**Exercises to complete**
[1] In the text on the Patriot Act, begin at the words "Earlier this week, the" and stop after "in federal prison.". Reproduce that passage, substituting "cannabis" for "marijuana".
[2] Answer these questions from the text on the Patriot Act:
(a) What is the maximum sentence for interfering with flight crews?
(b) From what document is the allegation of making "mean faces" taken?
(c) Which airline was David Bass a passenger on?

**Given text**

________

Back when the USA PATRIOT Act (short for the complete title of the massive bill — the “Uniting and Strengthening America by Providing Appropriate Tools Required to Intercept and Obstruct Terrorism Act”) was being debated by the Congress in the weeks following the terrorist attacks of September 11, 2001, the Bush Administration told the Congress the legislation had to be passed in order to protect the nation from any similarly destructive acts of terrorism in the future. I distinctly recall being informed that the Patriot Act was absolutely essential to stop acts of bio-terrorism and similarly dangerous and frightening acts that could lead to multiple if not massive casualties.
Well, here we are, almost exactly eight years after then-President Bush signed the Patriot Act into law, and what do we have? We have a respected Washington, DC public relations executive facing felony charges under the Patriot Act for allegedly “acting” or “appearing” drunk on a commercial airliner and — I kid you not — for making “mean faces” at a flight attendant. No, I’m not making this up. The allegation of making “mean faces” at the flight attendant is taken directly from an FBI affidavit.
The Patriot Act does make “interferring with flight crews” a felony offense carrying a maximum 20-year sentence. However, using this law as a bludgeon to beat up a citizen who might simply have had a disagreement with a flight attendant over a glass of wine, is a monstrous abuse of federal law and federal power. It represents “overciminalization” with a capital “O.”
Earlier this week, the US Department of Justice took the laudable step of issuing a new directive to United States Attorneys that they are not to prosecute citizens using medicinal marijuana, so long as the users do so in compliance with state law. Let’s hope Attorney General Eric Holder exercises similar common sense and discretion, in dismissing the charges against David Bass, the Continental Airlines passenger who might have made a face at a flight attendant and who now faces potentially in excess of 20 years in federal prison.

________

**Given entries**
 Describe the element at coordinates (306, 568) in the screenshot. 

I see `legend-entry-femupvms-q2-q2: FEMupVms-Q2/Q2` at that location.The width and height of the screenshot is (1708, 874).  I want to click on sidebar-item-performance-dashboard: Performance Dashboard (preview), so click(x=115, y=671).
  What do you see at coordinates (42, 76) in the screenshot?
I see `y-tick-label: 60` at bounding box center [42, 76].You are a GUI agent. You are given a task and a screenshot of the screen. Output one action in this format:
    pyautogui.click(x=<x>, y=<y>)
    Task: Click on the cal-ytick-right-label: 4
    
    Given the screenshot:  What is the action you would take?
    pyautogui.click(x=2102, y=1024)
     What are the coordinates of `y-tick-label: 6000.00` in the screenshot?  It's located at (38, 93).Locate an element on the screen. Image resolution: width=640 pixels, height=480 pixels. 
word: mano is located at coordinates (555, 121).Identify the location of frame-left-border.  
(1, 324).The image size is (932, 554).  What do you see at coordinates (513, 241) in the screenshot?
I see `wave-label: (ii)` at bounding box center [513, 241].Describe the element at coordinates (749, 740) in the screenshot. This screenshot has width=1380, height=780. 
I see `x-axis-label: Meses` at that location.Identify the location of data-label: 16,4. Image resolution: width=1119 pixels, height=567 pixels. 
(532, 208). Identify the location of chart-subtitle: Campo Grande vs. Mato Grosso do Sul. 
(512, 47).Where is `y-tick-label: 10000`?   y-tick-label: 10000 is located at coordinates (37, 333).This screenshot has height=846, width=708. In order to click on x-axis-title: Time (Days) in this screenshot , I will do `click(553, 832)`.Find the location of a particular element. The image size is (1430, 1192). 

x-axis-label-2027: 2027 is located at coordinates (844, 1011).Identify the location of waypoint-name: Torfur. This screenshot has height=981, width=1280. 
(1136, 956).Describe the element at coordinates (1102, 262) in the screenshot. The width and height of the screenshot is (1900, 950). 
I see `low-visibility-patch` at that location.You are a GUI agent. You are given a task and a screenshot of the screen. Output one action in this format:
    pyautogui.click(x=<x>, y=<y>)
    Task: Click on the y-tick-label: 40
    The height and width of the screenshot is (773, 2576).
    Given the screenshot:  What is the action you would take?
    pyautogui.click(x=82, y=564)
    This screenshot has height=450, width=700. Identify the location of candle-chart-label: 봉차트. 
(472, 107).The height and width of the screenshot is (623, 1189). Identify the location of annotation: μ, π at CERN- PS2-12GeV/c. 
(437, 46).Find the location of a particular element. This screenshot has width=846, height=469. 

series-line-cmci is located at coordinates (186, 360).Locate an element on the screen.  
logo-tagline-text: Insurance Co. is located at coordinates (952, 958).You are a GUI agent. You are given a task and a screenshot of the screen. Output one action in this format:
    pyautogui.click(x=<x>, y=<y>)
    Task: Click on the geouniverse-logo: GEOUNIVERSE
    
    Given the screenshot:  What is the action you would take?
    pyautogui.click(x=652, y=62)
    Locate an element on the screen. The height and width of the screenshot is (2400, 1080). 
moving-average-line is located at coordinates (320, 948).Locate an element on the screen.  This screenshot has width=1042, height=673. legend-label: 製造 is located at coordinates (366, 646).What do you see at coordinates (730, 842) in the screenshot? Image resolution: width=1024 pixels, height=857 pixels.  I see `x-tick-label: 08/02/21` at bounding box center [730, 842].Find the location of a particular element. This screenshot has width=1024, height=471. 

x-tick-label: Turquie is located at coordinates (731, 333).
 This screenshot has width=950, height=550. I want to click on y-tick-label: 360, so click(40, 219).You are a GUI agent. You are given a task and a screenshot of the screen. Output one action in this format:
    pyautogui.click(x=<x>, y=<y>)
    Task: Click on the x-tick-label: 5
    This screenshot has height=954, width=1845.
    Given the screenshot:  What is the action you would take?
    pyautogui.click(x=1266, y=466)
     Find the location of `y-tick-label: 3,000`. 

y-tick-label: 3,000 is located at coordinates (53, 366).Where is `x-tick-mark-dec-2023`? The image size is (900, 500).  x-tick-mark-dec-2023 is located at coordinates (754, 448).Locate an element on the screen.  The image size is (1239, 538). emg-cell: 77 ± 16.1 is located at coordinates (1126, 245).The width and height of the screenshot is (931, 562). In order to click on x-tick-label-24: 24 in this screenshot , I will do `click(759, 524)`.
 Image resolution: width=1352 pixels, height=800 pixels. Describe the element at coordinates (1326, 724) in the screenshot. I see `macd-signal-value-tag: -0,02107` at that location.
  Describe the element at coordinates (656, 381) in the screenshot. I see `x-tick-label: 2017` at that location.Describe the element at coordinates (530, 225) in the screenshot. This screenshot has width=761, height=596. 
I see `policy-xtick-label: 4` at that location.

________

**Answers in order**
[1]
Earlier this week, the US Department of Justice took the laudable step of issuing a new directive to United States Attorneys that they are not to prosecute citizens using medicinal cannabis, so long as the users do so in compliance with state law. Let’s hope Attorney General Eric Holder exercises similar common sense and discretion, in dismissing the charges against David Bass, the Continental Airlines passenger who might have made a face at a flight attendant and who now faces potentially in excess of 20 years in federal prison.

[2]
(a) 20 years
(b) An FBI affidavit
(c) Continental Airlines